"""

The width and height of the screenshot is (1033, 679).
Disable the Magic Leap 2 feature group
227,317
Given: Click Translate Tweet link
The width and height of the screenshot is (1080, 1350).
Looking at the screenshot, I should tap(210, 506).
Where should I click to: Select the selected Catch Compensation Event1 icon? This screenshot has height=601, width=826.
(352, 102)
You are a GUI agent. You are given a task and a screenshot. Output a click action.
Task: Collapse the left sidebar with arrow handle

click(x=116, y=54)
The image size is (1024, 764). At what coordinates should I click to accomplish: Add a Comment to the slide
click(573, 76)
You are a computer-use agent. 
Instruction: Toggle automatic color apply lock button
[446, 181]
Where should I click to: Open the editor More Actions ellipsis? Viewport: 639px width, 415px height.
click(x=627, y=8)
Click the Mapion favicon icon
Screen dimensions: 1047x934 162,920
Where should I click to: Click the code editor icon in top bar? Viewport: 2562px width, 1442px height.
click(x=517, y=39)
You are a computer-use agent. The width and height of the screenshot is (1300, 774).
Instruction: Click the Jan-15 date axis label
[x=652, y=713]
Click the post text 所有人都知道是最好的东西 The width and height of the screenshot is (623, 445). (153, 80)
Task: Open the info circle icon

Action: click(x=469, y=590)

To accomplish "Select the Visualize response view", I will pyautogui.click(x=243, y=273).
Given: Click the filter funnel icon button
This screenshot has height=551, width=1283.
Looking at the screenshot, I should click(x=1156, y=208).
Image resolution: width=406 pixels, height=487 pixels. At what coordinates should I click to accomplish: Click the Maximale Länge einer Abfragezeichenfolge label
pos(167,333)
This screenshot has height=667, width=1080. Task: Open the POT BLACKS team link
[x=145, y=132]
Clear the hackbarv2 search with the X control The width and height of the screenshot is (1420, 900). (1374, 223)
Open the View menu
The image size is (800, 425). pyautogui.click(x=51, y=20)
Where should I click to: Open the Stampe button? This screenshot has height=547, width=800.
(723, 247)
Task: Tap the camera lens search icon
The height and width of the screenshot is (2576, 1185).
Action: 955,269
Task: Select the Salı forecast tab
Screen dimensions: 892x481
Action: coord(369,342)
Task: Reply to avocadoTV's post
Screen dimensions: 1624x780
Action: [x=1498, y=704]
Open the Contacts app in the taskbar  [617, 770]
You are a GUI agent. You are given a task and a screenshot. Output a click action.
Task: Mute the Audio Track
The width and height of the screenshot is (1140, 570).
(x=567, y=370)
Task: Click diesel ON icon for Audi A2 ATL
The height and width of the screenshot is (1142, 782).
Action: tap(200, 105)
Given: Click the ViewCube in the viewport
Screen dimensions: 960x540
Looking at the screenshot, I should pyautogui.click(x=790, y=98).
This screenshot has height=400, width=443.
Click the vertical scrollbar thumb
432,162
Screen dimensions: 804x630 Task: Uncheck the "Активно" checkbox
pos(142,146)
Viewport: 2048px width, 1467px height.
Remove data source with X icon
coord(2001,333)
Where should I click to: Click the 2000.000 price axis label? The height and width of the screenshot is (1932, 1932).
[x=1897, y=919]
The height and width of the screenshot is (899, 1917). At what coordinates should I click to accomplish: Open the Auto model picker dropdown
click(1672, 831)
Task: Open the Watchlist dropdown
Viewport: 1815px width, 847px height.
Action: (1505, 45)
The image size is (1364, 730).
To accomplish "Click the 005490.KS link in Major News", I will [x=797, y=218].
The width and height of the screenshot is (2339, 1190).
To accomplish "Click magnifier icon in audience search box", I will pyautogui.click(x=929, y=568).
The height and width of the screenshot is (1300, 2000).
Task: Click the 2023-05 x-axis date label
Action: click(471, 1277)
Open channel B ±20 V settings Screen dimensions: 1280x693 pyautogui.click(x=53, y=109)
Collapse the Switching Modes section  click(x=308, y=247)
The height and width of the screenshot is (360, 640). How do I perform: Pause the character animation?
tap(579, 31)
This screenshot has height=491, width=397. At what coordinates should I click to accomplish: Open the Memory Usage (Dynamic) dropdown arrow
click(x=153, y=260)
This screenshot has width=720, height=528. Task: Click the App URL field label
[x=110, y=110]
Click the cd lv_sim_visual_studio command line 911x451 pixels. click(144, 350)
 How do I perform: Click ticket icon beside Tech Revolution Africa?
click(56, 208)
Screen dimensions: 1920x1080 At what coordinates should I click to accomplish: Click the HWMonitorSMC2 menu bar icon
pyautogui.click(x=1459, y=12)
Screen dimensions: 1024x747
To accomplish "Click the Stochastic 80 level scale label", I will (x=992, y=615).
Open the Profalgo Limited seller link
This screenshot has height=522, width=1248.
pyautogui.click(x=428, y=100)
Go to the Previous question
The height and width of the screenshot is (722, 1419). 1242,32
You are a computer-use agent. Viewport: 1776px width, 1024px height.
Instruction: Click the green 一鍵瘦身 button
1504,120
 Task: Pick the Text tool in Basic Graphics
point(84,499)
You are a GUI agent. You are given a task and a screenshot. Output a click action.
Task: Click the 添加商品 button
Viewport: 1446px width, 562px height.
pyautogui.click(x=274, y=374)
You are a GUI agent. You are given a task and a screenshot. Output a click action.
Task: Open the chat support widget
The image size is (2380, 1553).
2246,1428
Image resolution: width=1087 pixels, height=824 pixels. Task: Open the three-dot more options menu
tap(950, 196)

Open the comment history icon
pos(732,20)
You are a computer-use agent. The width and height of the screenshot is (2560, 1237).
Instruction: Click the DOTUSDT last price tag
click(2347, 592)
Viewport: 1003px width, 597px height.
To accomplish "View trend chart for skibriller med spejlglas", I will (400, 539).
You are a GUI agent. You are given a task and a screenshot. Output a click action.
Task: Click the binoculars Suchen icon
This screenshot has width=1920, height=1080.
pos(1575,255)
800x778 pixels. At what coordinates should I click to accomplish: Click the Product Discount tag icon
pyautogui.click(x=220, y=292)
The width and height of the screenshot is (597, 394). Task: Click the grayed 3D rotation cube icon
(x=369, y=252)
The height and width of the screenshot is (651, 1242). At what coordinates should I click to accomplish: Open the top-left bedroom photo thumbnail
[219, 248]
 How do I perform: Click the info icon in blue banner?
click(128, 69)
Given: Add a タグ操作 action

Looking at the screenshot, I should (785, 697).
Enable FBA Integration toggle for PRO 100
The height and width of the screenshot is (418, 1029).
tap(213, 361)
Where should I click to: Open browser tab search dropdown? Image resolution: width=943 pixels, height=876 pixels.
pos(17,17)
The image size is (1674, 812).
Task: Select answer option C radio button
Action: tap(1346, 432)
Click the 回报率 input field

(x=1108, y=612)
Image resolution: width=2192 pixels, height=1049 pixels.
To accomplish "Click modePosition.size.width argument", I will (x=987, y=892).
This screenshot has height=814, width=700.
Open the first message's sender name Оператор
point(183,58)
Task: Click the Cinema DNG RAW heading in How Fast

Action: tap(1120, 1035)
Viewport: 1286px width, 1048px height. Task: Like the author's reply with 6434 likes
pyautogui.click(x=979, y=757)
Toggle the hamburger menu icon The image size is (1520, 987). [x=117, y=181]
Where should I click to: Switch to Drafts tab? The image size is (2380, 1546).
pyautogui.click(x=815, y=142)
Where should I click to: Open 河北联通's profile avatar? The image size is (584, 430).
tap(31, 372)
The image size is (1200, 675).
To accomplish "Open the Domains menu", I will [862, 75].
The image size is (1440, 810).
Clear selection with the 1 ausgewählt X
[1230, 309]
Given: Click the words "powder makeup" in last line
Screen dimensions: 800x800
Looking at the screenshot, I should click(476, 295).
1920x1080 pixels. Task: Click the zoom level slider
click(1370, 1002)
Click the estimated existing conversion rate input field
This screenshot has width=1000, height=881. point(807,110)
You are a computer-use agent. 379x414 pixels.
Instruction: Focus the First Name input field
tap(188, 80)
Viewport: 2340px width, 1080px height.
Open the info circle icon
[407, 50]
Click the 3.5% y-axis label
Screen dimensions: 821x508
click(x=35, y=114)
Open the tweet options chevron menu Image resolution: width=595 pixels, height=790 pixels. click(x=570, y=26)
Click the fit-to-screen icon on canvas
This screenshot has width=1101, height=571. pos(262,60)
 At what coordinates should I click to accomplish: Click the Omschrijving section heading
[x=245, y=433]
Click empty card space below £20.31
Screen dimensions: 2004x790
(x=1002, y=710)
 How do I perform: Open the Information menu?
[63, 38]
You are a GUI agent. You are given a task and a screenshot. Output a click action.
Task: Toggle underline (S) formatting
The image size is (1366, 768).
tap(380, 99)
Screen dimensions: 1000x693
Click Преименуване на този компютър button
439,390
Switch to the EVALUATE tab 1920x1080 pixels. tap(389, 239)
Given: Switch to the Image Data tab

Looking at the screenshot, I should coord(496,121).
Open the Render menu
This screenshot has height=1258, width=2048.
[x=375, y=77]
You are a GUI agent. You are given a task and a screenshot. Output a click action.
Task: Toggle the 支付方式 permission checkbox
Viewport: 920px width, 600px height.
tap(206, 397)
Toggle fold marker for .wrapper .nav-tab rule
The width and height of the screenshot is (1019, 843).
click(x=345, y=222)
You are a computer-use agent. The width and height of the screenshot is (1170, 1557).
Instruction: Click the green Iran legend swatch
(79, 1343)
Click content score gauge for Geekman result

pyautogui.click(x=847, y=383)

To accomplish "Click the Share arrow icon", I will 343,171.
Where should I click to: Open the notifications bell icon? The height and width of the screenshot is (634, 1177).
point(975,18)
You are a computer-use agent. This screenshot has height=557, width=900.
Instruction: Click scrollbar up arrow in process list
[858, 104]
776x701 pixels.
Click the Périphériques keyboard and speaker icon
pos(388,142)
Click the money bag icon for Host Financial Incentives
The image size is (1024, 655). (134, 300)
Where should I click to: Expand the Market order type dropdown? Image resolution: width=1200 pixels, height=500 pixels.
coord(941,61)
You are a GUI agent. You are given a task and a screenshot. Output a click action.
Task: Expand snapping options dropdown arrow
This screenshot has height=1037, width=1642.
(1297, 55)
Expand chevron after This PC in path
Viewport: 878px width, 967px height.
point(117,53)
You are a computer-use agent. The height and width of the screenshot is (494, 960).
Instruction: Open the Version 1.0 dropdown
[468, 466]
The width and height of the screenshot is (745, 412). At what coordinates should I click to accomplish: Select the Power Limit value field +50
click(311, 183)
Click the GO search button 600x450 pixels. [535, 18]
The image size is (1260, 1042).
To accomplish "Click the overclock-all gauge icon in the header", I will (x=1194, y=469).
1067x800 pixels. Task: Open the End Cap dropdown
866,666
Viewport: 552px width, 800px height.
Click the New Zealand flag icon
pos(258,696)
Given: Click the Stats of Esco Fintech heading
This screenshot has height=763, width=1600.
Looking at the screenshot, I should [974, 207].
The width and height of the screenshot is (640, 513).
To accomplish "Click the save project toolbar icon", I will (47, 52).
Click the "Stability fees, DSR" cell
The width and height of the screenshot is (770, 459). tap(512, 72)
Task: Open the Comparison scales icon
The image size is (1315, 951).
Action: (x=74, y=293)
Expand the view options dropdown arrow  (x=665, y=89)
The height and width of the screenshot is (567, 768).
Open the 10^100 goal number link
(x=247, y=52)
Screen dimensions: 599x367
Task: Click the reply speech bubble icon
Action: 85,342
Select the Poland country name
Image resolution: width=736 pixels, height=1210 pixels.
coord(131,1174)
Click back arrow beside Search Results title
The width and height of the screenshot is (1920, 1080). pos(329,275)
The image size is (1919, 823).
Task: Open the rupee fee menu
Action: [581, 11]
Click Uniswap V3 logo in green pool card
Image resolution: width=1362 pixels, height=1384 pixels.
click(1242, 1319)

"""

Goal of the exercise: Collect every line in the data above that contains the word "beside", and copy each one in full.

The output:
 How do I perform: Click ticket icon beside Tech Revolution Africa?
Click back arrow beside Search Results title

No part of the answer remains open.